And yet in 2020, nine years after resigning from his job, Redgrave felt compelled to break his own promise to himself – getting thoroughly sucked back into the greatest public health crisis of his lifetime.

He wasn’t the only one: in the face of the Covid-19 pandemic – and the British government’s woeful response – a group of volunteers in Sheffield rolled up their sleeves and got stuck in. According to the Sheffield Community Contact Tracers, they proved that there was another way to respond that could have saved countless lives: robust, volunteer-led local contact tracing.

It began with fretting, Redgrave admits. After a lifetime of working in public health, he couldn’t just turn off his interest in the field – or quieten his fears, as he watched the clouds of a global pandemic gathering on the horizon. From January 2020, he was avidly following the news from China with a growing sense of disquiet – “it didn’t sound good”, he recalls, hindsight allowing for wry understatement. 
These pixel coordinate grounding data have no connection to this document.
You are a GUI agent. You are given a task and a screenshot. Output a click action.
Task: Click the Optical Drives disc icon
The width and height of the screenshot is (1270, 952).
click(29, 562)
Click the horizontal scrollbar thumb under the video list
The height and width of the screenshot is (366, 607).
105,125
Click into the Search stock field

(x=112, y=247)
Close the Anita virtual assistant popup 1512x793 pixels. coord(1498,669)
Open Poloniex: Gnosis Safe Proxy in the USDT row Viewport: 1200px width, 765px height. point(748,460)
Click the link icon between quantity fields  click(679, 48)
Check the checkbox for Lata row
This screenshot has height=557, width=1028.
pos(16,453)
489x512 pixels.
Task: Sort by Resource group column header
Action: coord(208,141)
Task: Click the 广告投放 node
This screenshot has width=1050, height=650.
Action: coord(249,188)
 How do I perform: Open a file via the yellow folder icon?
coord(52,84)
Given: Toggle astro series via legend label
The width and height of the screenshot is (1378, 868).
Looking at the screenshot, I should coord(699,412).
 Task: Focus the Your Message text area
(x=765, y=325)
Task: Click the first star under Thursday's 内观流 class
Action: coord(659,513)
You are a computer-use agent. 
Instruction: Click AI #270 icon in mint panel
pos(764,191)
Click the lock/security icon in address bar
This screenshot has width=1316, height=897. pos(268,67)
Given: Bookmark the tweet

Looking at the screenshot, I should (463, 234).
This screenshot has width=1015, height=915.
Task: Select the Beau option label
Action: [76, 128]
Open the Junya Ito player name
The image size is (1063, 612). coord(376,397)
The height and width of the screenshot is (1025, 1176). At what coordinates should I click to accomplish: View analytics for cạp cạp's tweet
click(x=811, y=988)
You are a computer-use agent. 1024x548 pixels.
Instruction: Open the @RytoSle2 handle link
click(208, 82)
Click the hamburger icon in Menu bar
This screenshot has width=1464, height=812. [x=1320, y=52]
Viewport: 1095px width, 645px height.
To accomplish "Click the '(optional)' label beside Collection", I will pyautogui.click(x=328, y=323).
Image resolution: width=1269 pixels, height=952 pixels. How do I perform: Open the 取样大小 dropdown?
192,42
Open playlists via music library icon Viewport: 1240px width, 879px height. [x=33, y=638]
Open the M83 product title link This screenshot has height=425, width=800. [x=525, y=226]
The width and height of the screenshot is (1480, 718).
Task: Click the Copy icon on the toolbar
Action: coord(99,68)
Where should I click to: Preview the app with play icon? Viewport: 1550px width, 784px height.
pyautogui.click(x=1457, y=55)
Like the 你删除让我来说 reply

He began to have increasingly worried conversations with fellow former GPs and Public Health bods. But it was when contact tracing, initially run by Public Health England, was dropped as a strategy on 12 March 2020, that they all began to really panic.

Contact tracing is something Public Health officials have plenty of experience in, whether that’s tracking an outbreak of food poisoning following a wedding to strategizing how to contain deadly contagious diseases. Redgrave once spent an anxious weekend in 2004 preparing for a suspected SARS outbreak in Sheffield: three people had been admitted to the Hallamshire with respiratory symptoms; having recently arrived from Asia, the alarm was raised that they might just have SARS. Luckily, their tests came back negative, but not before Redgrave and his colleagues put together an emergency plan to try to contain an outbreak.

Lockdown in Sheffield. Photo: Mike Egerton/PA Images via Getty Images.

Monitoring who might have passed a virus to who – and getting them all to isolate – is a fundamental tool for stopping an epidemic spreading. Remember the endless talk by politicians during lockdown about the need to “get the R number down”? With the R number referring to the number of people an infected individual will pass the virus onto, on average. A study in Taiwan showed that contact tracing and quarantining reduced the R number there from 2.5 to 1.53 during Covid – proving a significant tool for reducing the spread of the virus.

And yet in the UK, the government suspended contact tracing in the first wave of Covid-19 – an insane choice, as far as Redgrave and his fellow former colleagues were concerned. “Every Public Health bone in my body was saying this is not right,” recalls Redgrave. Even four years on, I can hear the pure disbelief in the voice of this otherwise mild-mannered and generally cheerful man.

Redgrave was so baffled, he contacted a senior operator for Public Health England, to say that surely they should be continuing with contact tracing. “He emailed back saying, ‘of course you’re right – but you can speak out, I can’t'. Then he said: ‘for goodness sake Paul, you guys know about contract tracing – just do some!’”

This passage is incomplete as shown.